PARTS OF THE EXERCISE:
(1) According to the blog post, which three devices failed at the same time?
(2) Repeat everything in the blog post from "I think almost" down to "in the end?", without any changes.

EXCERPT PROVIDED:
---------------
I think almost everyone reading this has experienced in some way the frustrations of technology, especially when it malfunctions and you have no idea why. Part of the exasperation is that with no knowledge whatsoever of how to fix it, you're at the mercy of the mechanic or technician you go to for help. My computer hard drive, Ipod and camera charger all failed on me together leaving me with no computer and no music, pictures, work files. My annoyance (with HP, Apple and Olympus) eventually wore off but as I survived a month without my Things, I realized how dependent on them I had been and that maybe it was all a little unnecessary. Didn't someone once say something poignant about the pointlessness of accumulating nice things because we all die in the end?

Well okay, I'm not going to quit technology. That was just me being over-dramatic to get you to read this. But after a month of dealing with warranties and computer technicians, I have my laptop back and a firm resolve to not become overly attached to digital things, especially things that I can't fix myself. As resolutions go, we'll see how well this one holds up.



I tell you what though, this blog would be a lot more difficult to write without pictures.
---------------
MATERIAL SHOWN:
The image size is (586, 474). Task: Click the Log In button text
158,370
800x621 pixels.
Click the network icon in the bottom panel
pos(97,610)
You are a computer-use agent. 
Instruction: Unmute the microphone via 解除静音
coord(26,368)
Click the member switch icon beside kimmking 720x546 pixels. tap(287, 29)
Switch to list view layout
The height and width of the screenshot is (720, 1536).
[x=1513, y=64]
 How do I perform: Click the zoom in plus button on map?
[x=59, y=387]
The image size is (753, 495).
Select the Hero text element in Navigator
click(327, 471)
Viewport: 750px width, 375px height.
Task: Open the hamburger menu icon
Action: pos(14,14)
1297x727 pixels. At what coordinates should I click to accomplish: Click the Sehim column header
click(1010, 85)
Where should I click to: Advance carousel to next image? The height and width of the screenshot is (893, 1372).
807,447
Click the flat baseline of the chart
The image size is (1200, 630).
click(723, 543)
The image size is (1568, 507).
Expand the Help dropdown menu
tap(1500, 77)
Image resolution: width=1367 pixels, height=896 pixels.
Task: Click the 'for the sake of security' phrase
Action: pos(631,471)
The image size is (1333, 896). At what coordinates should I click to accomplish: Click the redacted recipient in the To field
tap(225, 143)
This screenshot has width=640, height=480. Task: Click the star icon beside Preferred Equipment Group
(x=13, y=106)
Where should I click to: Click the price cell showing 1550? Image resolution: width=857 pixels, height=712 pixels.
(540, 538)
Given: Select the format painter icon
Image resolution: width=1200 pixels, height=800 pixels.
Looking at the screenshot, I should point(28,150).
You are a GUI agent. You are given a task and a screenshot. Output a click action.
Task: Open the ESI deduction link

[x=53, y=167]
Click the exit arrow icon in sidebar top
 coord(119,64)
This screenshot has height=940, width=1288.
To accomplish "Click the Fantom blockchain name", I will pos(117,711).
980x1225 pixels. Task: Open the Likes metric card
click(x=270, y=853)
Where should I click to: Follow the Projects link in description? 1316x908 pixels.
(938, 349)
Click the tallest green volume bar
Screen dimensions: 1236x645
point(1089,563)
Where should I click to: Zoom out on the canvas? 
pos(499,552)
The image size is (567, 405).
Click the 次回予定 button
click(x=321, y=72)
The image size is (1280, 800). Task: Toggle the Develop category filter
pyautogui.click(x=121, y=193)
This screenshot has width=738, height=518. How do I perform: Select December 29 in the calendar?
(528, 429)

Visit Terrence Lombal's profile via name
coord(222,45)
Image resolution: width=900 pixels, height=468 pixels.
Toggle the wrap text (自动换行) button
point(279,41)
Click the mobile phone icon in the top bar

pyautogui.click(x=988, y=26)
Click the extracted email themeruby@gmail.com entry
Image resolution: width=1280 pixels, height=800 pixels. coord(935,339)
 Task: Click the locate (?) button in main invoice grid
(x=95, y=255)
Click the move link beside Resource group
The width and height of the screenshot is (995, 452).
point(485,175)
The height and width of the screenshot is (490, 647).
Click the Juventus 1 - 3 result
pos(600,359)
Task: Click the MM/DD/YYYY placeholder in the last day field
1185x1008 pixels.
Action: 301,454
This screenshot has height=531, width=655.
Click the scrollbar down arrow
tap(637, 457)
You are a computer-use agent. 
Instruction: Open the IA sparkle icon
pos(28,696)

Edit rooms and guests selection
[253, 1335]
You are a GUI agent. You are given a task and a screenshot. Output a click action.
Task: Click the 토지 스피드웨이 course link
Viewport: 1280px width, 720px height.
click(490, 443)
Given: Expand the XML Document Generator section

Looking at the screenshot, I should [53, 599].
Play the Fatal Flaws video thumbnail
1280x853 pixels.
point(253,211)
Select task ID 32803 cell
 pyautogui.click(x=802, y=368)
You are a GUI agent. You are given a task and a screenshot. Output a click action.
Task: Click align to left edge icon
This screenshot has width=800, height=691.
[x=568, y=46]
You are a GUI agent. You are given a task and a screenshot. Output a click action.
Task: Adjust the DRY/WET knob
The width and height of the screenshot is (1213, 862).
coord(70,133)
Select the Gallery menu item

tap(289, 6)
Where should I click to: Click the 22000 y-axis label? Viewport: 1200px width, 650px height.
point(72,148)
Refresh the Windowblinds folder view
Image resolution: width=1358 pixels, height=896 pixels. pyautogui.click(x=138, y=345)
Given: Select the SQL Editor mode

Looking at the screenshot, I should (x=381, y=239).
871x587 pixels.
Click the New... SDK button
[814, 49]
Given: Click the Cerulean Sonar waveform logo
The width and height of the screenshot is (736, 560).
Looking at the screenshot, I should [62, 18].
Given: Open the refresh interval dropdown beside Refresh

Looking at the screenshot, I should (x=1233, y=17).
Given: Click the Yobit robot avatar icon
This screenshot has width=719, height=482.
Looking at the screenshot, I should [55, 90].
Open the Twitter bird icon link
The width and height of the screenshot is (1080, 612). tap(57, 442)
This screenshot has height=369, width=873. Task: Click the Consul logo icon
---------------
SOLUTIONS TO EACH TASK:
(1) The computer hard drive, Ipod and camera charger.

(2)
I think almost everyone reading this has experienced in some way the frustrations of technology, especially when it malfunctions and you have no idea why. Part of the exasperation is that with no knowledge whatsoever of how to fix it, you're at the mercy of the mechanic or technician you go to for help. My computer hard drive, Ipod and camera charger all failed on me together leaving me with no computer and no music, pictures, work files. My annoyance (with HP, Apple and Olympus) eventually wore off but as I survived a month without my Things, I realized how dependent on them I had been and that maybe it was all a little unnecessary. Didn't someone once say something poignant about the pointlessness of accumulating nice things because we all die in the end?